■ What this task involves:
From the passage below about spending the fall 2020 semester at home, list every way of getting around the area that it suggests for revisiting familiar neighborhood spots.

■ Supplied passage:
--- --- ---
Fall 2020 has arrived and virtual school is in session for many, through 8 a.m. Zoom lectures and online coffee meetings. Whether or not you’re in favor of the new adjustments, anyone doing online school can admit that the transition in everyday routine has been rocky, if not a complete disturbance to the standard quality of education. 

If you’re living at home this semester, you aren’t alone. If you’re like me, and going back and forth between your parents’ house and your place on campus for the next few months, you may be missing the freedom and fun that living on or near campus brought to your university and college experience. However, this is the perfect opportunity to get reacquainted with your hometown, fall back in love with the streets you grew up in as a child, and express gratitude for the life it ultimately led you to live. Here are six ways to enjoy spending your fall 2020 semester at home, instead of just counting down the days until you can be back on campus.

 

Explore your neighborhood

If you’ve been living in your town since you were a child, chances are you used to bike along familiar streets and knew all the best spots to hang out and chill. Refamiliarize yourself with those same spots by biking, skateboarding or walking around your area. You might find the trail you and your friends would travel down as kids, or even discover a new study spot that you’ve never been to before. 

The photo pictured above was taken of me, on the roof of my local community center parking garage. My sister and I realized it could also double as a makeshift skate park, and we ended up coming here often throughout the summer.
--- --- ---
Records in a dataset
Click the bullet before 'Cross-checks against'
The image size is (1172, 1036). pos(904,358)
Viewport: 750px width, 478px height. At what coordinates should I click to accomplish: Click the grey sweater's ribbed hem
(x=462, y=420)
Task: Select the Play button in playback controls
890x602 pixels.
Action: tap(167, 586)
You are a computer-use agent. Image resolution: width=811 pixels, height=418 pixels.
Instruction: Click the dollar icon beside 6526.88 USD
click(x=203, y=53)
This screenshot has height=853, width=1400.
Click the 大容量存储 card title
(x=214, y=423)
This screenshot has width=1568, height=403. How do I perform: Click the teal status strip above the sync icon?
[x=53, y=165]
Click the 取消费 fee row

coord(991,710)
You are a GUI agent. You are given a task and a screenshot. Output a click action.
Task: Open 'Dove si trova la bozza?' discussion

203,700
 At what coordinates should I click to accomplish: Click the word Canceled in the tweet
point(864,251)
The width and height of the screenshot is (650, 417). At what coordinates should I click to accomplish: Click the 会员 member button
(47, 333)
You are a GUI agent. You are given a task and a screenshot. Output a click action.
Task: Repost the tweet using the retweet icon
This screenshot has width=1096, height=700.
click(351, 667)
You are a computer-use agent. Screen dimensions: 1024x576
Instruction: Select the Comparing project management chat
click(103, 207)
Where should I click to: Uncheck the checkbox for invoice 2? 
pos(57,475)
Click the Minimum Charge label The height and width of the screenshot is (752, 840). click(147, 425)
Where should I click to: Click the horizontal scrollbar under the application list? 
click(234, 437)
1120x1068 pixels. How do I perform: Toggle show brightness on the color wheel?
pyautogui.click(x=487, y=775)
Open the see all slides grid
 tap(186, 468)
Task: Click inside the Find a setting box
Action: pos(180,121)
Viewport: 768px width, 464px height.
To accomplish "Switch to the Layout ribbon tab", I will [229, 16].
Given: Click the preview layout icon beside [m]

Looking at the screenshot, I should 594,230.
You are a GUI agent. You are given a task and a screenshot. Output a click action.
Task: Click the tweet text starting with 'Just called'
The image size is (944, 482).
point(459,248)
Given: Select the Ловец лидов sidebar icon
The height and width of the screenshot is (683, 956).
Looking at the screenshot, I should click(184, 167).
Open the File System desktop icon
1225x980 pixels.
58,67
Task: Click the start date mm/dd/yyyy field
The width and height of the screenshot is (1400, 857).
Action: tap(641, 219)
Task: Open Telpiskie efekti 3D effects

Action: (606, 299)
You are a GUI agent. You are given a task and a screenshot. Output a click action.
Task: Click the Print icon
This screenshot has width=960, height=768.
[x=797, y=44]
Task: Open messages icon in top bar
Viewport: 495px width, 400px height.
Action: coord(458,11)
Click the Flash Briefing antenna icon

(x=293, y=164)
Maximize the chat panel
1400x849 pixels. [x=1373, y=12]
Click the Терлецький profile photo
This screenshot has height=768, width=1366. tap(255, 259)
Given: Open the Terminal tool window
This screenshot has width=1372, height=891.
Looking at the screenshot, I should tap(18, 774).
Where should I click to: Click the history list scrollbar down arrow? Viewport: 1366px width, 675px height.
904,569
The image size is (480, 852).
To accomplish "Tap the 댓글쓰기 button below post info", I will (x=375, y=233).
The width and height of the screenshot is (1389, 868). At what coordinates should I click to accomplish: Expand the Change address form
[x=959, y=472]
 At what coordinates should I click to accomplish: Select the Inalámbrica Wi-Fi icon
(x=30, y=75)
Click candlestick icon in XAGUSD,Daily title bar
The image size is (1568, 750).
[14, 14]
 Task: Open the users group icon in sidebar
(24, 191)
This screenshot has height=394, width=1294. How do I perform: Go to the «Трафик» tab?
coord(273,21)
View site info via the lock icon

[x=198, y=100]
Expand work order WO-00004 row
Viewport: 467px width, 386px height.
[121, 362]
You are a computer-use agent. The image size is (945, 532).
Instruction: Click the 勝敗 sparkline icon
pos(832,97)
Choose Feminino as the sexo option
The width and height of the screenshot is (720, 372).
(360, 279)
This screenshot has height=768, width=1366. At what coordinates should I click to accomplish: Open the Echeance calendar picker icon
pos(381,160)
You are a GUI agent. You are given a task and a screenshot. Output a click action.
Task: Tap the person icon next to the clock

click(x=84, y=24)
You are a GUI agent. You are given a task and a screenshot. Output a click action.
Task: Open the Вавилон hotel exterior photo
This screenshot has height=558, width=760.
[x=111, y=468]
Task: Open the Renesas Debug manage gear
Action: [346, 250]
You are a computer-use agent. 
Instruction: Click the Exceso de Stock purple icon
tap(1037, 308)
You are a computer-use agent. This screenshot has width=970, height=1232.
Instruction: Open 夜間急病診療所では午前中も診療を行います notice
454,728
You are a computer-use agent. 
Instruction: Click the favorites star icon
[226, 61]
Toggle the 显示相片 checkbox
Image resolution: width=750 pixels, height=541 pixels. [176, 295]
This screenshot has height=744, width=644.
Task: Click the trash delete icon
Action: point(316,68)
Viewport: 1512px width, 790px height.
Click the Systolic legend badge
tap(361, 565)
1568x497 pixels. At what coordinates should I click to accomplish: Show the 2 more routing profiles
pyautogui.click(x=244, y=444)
--- --- ---
■ Right answer:
Biking, skateboarding, walking